Gemini Players will be performing the pantomime “Robinson Crusoe” by Jonathan Rowe in St Luke’s Church Hall, February 18 -21 2026
Emma Bunce will be sending you few lines about launch of the show which is on September 23 at 8pm in the Hall. All are welcome to come along to be involved on or off stage
Here are few local connections. Woodes Rogers, Elizabeth Teach, Israel Hands , Anne Bonny and Mary Read all appear as fictionalised characters in the pantomime.
Daniel Defoe ( 1660 – 1731 ) published “Robinson Crusoe ” in 1719. It’s said to have been partly inspired by the story of Alexander Selkirk ( 1676 – 1721 ) who was stranded for four years on Mas a Terra ,an uninhabited island off the coast of Chile, renamed “Robinson Crusoe Island” in 1966.
Selkirk was recused by Woodes Rogers ( c.1679 – 1732 ) in 1709 while Rogers was captain of a ship sailing round the world.
Woodes Rogers was a mariner and privateer and later Governor of the Bahamas who grew up in Bristol and later lived in a house in Queen Square on the site of No 35 where there is a blue plaque to commemorate him.

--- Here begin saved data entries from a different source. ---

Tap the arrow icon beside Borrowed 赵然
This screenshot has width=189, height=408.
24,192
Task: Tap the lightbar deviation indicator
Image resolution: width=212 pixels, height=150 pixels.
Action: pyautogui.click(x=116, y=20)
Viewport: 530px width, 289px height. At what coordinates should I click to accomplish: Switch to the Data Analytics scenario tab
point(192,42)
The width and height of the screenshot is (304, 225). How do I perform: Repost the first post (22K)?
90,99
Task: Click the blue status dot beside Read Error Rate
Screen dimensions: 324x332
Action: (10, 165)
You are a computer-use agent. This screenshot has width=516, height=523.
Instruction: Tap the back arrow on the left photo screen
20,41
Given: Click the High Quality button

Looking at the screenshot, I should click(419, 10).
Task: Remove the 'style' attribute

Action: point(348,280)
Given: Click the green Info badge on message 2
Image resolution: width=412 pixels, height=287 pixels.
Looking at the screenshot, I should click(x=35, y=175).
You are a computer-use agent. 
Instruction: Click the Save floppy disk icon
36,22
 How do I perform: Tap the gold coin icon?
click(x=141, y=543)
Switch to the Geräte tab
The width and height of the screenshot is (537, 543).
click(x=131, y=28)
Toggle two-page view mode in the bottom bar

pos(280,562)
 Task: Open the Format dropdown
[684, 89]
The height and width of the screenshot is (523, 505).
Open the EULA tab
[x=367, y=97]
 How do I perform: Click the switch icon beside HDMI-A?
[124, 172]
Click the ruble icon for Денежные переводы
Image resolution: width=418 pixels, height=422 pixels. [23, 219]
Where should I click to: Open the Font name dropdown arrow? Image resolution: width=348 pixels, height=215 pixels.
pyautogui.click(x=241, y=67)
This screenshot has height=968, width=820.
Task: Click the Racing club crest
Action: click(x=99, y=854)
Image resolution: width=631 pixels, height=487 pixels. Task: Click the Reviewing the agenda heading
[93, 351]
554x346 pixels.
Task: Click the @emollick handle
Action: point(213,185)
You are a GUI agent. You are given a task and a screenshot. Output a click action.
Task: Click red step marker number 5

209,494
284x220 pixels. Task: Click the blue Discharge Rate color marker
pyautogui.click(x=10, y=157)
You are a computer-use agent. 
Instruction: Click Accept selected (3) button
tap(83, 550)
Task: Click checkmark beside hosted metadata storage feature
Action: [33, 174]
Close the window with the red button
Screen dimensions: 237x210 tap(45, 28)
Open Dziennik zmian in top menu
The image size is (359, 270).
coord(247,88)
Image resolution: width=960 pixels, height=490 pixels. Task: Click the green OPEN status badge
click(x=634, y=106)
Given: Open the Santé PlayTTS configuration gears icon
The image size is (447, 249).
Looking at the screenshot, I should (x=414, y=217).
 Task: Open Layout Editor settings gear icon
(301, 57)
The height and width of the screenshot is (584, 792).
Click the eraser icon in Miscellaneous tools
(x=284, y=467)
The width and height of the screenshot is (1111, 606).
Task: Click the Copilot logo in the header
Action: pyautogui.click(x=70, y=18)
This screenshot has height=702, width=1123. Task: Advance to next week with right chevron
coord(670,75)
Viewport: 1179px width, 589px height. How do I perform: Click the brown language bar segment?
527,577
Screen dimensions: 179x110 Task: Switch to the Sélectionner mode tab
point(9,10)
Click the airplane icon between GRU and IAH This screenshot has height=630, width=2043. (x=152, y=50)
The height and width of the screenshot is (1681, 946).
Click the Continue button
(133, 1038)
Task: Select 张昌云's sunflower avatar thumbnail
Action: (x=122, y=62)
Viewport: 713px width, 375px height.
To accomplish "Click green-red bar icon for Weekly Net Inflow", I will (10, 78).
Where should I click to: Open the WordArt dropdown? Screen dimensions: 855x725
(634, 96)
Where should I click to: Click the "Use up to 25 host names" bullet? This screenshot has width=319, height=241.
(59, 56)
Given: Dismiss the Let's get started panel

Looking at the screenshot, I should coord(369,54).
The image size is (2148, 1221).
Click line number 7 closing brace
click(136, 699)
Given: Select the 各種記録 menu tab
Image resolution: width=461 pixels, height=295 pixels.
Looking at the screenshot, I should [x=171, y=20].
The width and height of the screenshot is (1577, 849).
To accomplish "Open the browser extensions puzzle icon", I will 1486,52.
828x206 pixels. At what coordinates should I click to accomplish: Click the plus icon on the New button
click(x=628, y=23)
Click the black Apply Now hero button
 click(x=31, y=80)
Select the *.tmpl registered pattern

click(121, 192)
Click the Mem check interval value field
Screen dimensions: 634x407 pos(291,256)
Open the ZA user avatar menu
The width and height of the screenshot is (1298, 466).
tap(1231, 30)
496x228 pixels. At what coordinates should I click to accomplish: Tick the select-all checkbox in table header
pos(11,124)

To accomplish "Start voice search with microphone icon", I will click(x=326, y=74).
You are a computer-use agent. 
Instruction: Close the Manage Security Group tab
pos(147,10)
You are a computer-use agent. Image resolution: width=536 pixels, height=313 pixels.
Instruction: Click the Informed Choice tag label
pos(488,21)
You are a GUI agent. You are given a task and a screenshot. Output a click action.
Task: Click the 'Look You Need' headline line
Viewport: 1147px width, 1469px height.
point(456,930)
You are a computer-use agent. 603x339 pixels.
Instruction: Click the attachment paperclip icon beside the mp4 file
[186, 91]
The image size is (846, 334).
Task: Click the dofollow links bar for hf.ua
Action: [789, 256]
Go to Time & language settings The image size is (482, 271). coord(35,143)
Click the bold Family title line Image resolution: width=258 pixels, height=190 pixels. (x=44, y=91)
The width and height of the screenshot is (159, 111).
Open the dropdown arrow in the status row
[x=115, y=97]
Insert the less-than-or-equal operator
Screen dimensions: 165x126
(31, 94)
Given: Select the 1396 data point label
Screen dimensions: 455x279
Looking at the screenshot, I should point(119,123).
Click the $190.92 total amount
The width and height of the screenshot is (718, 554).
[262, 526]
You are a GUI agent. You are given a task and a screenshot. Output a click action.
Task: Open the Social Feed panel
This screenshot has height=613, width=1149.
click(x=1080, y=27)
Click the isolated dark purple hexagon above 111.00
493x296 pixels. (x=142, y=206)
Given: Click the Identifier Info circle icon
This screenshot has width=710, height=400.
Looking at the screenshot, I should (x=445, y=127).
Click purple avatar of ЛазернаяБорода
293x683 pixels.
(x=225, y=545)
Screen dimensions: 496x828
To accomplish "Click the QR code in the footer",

One of the Bristol merchants who funded the voyage which rescued Selkirk was Sir John Hawkins who lived at the 17th century house, The Chestnuts, which still stands off Bonville Road, Brislington. Sir John was Mayor of Bristol in 1702 when Queen Anne knighted him on her visit to Bristol.
Defoe reputedly met Selkirk in the Llandoger Trow, King Street. Selkirk certainly did spend time in Bristol and it’s said walked the streets wearing the goat skin costume he wore on the island.
Elizabeth Teach ( c. 1682 – 1728 ) was the sister of Edward Teach, better known as “Blackbeard The Pirate”. In the panto she’s the villain but she wasn’t actually a pirate in real life! The family grew up in Bristol and lived near St Mary Redcliffe church. They later moved to Jamacia where Elizabeth married a French merchant in 1707 and died there aged 45. Elizabeth and Edward’s grandfather was Revd Thomas Teach, vicar of St Cyr church, Stonehouse, Gloucestershire.
Anne Bonny ( d c. 1720 ) and Mary Read ( d 1721 ) are the comedy panto double act. They were the most famous female pirates in the early 18th century but little detail is known about them.
Another Bristol connected historical character is pirate , Israel Hands ( c, 1701 – c. 1722/24 ) who was Blackbeard’s second in command. He is said to have been born and or grew up in Bristol. His name was immortalised in Robert Louis Stevenson’s “Treasure Island” in 1883.